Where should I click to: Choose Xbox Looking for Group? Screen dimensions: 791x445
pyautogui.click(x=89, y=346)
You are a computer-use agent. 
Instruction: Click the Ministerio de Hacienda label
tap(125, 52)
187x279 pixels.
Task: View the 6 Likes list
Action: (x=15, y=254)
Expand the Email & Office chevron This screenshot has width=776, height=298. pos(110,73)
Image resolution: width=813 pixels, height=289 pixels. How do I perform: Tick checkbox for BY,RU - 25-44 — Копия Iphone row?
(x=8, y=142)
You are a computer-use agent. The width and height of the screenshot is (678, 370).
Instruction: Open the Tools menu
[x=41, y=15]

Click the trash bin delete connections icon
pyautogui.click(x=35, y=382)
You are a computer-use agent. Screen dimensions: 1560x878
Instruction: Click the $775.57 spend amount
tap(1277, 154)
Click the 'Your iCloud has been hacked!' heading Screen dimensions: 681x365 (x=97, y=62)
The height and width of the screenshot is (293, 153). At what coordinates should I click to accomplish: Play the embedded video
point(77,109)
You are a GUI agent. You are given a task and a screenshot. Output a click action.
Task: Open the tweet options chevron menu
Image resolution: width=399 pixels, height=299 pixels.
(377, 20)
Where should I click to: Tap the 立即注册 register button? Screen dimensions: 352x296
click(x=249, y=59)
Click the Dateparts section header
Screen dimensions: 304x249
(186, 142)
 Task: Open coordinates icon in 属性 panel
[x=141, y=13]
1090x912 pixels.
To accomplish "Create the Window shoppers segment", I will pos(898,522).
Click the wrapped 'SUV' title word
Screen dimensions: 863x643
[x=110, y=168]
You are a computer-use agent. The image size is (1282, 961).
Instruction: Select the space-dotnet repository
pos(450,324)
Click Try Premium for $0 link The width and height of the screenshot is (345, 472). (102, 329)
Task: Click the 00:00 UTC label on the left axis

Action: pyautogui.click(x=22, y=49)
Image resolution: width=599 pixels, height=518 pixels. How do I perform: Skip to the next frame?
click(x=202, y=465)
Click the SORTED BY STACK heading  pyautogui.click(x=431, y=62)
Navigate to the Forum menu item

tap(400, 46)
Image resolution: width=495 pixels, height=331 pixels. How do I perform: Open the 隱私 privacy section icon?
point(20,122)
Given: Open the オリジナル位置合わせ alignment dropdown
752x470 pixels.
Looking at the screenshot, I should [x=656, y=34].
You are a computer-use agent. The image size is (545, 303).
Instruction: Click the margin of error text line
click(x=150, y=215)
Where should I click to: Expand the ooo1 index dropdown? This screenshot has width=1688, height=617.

## Your task
All records are to be written out exactly.

## Final answer
Where should I click to: Choose Xbox Looking for Group? Screen dimensions: 791x445
pyautogui.click(x=89, y=346)
You are a computer-use agent. 
Instruction: Click the Ministerio de Hacienda label
tap(125, 52)
187x279 pixels.
Task: View the 6 Likes list
Action: (x=15, y=254)
Expand the Email & Office chevron This screenshot has width=776, height=298. pos(110,73)
Image resolution: width=813 pixels, height=289 pixels. How do I perform: Tick checkbox for BY,RU - 25-44 — Копия Iphone row?
(x=8, y=142)
You are a computer-use agent. The width and height of the screenshot is (678, 370).
Instruction: Open the Tools menu
[x=41, y=15]

Click the trash bin delete connections icon
pyautogui.click(x=35, y=382)
You are a computer-use agent. Screen dimensions: 1560x878
Instruction: Click the $775.57 spend amount
tap(1277, 154)
Click the 'Your iCloud has been hacked!' heading Screen dimensions: 681x365 (x=97, y=62)
The height and width of the screenshot is (293, 153). At what coordinates should I click to accomplish: Play the embedded video
point(77,109)
You are a GUI agent. You are given a task and a screenshot. Output a click action.
Task: Open the tweet options chevron menu
Image resolution: width=399 pixels, height=299 pixels.
(377, 20)
Where should I click to: Tap the 立即注册 register button? Screen dimensions: 352x296
click(x=249, y=59)
Click the Dateparts section header
Screen dimensions: 304x249
(186, 142)
 Task: Open coordinates icon in 属性 panel
[x=141, y=13]
1090x912 pixels.
To accomplish "Create the Window shoppers segment", I will pos(898,522).
Click the wrapped 'SUV' title word
Screen dimensions: 863x643
[x=110, y=168]
You are a computer-use agent. The image size is (1282, 961).
Instruction: Select the space-dotnet repository
pos(450,324)
Click Try Premium for $0 link The width and height of the screenshot is (345, 472). (102, 329)
Task: Click the 00:00 UTC label on the left axis

Action: pyautogui.click(x=22, y=49)
Image resolution: width=599 pixels, height=518 pixels. How do I perform: Skip to the next frame?
click(x=202, y=465)
Click the SORTED BY STACK heading  pyautogui.click(x=431, y=62)
Navigate to the Forum menu item

tap(400, 46)
Image resolution: width=495 pixels, height=331 pixels. How do I perform: Open the 隱私 privacy section icon?
point(20,122)
Given: Open the オリジナル位置合わせ alignment dropdown
752x470 pixels.
Looking at the screenshot, I should [x=656, y=34].
You are a computer-use agent. The image size is (545, 303).
Instruction: Click the margin of error text line
click(x=150, y=215)
Where should I click to: Expand the ooo1 index dropdown? This screenshot has width=1688, height=617.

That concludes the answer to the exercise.